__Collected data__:

◇ ◇ ◇ ◇

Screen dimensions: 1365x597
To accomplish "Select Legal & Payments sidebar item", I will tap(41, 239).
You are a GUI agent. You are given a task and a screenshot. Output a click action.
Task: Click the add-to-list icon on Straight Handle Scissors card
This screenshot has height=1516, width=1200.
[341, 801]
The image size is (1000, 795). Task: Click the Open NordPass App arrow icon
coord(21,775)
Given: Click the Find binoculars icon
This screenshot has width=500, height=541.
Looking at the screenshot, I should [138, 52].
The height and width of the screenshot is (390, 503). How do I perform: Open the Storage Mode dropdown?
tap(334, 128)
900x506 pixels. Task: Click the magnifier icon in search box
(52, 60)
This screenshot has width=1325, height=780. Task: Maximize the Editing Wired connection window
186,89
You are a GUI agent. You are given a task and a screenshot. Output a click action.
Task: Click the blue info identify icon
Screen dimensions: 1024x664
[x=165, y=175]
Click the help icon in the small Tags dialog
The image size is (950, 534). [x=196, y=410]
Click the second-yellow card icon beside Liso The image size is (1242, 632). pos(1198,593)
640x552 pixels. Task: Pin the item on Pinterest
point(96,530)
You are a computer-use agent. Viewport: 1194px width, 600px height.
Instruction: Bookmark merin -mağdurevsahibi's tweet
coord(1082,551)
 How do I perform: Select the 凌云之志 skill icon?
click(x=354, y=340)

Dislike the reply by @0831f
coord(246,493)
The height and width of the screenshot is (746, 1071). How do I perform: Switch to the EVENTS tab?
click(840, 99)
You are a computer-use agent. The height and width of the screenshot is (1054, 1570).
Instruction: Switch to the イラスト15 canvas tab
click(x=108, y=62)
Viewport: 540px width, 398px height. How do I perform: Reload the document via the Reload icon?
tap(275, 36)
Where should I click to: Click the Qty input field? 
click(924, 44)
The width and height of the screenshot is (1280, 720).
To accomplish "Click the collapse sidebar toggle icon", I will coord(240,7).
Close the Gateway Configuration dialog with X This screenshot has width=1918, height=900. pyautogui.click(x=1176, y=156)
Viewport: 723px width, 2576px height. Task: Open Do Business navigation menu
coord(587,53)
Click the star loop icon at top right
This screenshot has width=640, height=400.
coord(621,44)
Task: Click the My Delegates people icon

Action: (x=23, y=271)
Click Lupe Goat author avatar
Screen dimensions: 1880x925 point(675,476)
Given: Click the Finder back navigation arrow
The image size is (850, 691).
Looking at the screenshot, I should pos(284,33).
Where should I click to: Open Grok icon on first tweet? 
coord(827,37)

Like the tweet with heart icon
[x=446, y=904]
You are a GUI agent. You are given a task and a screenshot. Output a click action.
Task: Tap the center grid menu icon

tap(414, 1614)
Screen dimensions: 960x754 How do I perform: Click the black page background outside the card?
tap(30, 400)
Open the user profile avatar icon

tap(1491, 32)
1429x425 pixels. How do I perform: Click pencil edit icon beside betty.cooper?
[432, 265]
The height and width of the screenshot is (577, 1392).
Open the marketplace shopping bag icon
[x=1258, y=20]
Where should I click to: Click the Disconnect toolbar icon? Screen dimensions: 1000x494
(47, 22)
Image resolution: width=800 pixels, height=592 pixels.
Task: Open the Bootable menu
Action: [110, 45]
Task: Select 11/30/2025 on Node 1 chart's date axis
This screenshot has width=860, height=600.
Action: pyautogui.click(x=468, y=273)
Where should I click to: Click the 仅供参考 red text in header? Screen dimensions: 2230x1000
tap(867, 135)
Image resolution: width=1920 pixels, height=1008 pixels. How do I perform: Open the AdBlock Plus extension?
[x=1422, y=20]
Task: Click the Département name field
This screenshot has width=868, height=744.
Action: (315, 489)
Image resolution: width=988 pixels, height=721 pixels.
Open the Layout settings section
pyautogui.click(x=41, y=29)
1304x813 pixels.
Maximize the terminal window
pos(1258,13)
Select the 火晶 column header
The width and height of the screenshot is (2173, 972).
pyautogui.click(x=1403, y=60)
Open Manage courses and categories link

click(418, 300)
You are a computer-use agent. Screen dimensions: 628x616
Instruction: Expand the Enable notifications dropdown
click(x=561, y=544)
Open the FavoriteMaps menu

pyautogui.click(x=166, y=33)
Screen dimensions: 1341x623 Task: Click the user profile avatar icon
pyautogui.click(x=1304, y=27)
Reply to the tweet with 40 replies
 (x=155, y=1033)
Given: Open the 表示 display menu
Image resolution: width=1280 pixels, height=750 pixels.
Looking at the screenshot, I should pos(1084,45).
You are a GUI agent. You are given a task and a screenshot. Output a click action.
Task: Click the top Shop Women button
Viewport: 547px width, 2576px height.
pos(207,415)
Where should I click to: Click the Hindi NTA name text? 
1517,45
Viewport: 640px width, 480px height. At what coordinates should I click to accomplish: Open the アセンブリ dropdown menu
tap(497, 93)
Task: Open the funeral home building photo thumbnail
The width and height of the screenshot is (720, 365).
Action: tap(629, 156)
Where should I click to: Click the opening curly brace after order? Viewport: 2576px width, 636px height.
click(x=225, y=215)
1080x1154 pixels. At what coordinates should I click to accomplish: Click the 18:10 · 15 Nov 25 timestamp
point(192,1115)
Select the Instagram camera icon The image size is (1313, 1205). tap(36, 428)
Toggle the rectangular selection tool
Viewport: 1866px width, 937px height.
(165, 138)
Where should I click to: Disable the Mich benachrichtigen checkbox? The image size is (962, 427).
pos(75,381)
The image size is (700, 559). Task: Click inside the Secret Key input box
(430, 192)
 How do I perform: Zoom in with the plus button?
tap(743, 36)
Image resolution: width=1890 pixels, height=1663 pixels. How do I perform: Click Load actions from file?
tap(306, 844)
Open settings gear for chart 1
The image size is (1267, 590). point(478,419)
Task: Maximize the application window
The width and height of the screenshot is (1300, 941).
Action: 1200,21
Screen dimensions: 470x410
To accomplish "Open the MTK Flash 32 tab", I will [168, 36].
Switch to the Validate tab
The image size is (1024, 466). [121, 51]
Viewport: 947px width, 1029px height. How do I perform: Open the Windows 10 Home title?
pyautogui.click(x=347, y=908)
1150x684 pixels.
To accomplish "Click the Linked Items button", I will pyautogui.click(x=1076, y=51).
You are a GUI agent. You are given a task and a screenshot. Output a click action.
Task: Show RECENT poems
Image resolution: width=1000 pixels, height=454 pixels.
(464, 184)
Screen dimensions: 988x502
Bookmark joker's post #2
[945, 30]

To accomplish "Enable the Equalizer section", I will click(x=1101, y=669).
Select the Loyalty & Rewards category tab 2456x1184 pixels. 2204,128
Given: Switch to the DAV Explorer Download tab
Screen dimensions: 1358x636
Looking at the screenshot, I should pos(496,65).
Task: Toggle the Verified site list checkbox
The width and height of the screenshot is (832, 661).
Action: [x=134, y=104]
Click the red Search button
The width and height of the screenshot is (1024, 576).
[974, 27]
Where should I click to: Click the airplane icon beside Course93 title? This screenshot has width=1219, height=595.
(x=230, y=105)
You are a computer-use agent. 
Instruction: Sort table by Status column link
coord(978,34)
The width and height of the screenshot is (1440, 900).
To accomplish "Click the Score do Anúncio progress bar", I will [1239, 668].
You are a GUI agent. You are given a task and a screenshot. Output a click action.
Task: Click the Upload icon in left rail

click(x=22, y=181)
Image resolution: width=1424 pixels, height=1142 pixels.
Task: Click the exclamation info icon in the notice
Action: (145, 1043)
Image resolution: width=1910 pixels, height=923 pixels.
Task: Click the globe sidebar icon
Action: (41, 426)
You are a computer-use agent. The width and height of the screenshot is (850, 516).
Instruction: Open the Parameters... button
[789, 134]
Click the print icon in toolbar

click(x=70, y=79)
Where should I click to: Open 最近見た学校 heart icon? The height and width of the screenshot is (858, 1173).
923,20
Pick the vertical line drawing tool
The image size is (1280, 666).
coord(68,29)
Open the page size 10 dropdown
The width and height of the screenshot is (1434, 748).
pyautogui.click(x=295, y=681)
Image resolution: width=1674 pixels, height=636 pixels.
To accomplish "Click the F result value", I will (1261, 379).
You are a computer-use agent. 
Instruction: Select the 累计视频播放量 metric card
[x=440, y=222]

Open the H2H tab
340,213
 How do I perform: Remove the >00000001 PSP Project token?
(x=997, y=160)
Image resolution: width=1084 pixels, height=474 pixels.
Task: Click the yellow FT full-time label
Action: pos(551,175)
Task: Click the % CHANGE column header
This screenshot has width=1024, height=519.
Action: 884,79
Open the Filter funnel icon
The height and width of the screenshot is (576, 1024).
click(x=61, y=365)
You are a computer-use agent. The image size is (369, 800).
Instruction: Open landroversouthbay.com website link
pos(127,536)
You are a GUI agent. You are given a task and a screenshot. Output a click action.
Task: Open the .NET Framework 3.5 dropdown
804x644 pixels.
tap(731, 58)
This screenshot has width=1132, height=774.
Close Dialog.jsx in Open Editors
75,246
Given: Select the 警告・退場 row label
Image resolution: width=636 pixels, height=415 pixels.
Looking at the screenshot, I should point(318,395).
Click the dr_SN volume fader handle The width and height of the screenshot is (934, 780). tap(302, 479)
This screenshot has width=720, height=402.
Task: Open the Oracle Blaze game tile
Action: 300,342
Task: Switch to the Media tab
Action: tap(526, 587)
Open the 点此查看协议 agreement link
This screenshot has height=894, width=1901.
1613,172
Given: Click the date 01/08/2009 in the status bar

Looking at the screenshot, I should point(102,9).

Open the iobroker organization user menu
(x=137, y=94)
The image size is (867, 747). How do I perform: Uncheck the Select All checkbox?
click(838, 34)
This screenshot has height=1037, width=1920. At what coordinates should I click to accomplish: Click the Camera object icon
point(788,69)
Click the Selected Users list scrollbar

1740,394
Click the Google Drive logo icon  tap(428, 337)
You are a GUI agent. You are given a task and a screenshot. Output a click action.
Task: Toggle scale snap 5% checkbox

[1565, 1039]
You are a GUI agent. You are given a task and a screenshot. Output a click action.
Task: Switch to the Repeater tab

◇ ◇ ◇ ◇

__WORK REQUEST__: Counting only lines that contain the word "computer", how many are there in the records above? Give the number alone.

__EXPECTED OUTPUT__: 7